CRA finds that a person can be a resident contributor based on deemed contributions made to a non-resident trust before 2007

CRA found that the post-2006 version of the s. 94 rules applied where a factually non-resident trust or its wholly owned subsidiary subscribed for shares of a resident corporation prior to 2007 with no election being made for an earlier application date. In this regard, CRA noted that the definition of "contributor" contemplated testing that status based on contributions made to a trust at any time before the testing time. Thus, the pre-2007 contribution would be by a “contributor” to the trust (unless an exempt person) - and such contributor, if also resident in Canada at the testing time, would generally be a "resident contributor" to the trust.

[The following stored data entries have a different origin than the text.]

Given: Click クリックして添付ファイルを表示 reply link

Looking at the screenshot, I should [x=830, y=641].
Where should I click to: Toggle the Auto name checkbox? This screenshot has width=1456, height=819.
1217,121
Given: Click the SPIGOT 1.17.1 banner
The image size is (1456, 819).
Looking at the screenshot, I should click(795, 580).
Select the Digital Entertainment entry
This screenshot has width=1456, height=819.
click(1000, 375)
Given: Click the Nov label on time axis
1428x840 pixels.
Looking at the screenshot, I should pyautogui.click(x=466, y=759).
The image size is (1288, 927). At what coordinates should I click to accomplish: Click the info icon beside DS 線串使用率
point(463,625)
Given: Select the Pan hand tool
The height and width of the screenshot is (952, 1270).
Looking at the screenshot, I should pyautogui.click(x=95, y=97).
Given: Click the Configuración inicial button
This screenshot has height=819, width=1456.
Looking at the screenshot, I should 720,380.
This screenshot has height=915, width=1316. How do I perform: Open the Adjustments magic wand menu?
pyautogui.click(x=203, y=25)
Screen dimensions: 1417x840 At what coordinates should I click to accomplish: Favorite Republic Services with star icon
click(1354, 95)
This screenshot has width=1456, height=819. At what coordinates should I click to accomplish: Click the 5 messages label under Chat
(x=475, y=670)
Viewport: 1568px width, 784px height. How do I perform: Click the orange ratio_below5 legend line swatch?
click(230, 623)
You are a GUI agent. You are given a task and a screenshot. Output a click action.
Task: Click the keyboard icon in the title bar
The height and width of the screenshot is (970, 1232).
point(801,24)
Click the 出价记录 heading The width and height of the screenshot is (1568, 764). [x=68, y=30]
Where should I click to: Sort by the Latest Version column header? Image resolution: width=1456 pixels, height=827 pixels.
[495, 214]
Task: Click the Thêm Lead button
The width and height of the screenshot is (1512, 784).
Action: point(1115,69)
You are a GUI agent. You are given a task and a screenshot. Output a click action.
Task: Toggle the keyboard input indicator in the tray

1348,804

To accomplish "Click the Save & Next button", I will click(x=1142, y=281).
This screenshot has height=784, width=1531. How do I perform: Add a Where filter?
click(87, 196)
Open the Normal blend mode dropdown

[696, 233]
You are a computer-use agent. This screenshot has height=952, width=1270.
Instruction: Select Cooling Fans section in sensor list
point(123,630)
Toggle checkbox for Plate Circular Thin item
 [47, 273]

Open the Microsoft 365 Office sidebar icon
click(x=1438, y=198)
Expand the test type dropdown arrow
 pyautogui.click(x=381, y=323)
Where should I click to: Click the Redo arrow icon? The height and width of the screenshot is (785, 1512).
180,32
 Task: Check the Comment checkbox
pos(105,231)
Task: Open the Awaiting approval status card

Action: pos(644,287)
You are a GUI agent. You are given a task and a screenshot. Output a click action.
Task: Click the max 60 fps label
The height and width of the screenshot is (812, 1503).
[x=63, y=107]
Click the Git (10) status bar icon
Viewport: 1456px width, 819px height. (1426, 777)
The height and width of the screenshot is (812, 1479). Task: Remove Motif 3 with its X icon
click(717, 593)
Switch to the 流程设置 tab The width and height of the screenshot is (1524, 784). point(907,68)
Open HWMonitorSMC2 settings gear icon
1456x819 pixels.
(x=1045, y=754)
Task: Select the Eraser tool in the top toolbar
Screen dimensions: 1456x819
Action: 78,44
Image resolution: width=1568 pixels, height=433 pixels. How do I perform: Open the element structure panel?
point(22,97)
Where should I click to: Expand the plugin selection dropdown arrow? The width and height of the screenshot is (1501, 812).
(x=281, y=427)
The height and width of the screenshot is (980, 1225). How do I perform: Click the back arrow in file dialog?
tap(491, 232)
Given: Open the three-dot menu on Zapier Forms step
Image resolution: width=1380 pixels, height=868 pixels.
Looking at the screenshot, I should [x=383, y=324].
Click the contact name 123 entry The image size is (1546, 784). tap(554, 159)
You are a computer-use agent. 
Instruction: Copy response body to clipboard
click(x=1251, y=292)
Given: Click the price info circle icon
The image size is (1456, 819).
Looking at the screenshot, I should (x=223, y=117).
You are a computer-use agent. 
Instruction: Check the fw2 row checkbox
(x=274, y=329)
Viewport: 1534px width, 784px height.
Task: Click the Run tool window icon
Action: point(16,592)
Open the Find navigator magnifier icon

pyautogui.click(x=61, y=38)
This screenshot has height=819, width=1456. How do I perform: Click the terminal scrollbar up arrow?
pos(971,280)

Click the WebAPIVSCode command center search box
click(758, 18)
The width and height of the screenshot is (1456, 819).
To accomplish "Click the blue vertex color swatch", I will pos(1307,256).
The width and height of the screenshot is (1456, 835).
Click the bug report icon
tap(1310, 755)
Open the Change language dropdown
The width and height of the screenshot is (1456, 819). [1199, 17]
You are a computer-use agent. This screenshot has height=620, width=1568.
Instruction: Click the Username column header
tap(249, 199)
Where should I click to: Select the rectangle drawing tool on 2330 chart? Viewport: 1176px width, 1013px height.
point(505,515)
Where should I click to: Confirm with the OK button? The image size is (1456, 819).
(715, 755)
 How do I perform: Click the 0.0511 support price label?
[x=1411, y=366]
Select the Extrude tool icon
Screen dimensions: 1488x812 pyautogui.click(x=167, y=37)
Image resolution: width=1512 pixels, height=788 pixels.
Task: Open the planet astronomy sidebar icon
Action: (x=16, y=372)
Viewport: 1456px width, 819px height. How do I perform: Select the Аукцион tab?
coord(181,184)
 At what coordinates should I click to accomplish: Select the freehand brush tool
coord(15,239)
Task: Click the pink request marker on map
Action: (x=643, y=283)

Furthermore, the deemed contribution rules in s. 94(2)(a) or (g), which reference their application “at any time” could also be triggered on the basis of deemed contributions occurring before the trust's 2007 taxation year.

CRA also confirmed that, by virtue of s. 4.3 of the Income Tax Conventions Interpretation Act, a trust which is deemed to be resident in Canada pursuant to s. 94(3) will be a resident of Canada and only of Canada for treaty purposes.

Neal Armstrong. Summaries of 24 March 2026 External T.I. 2025-1061181E5 under s. 94(1) - contributor and Income Tax Conventions Interpretation Act, s. 4.3.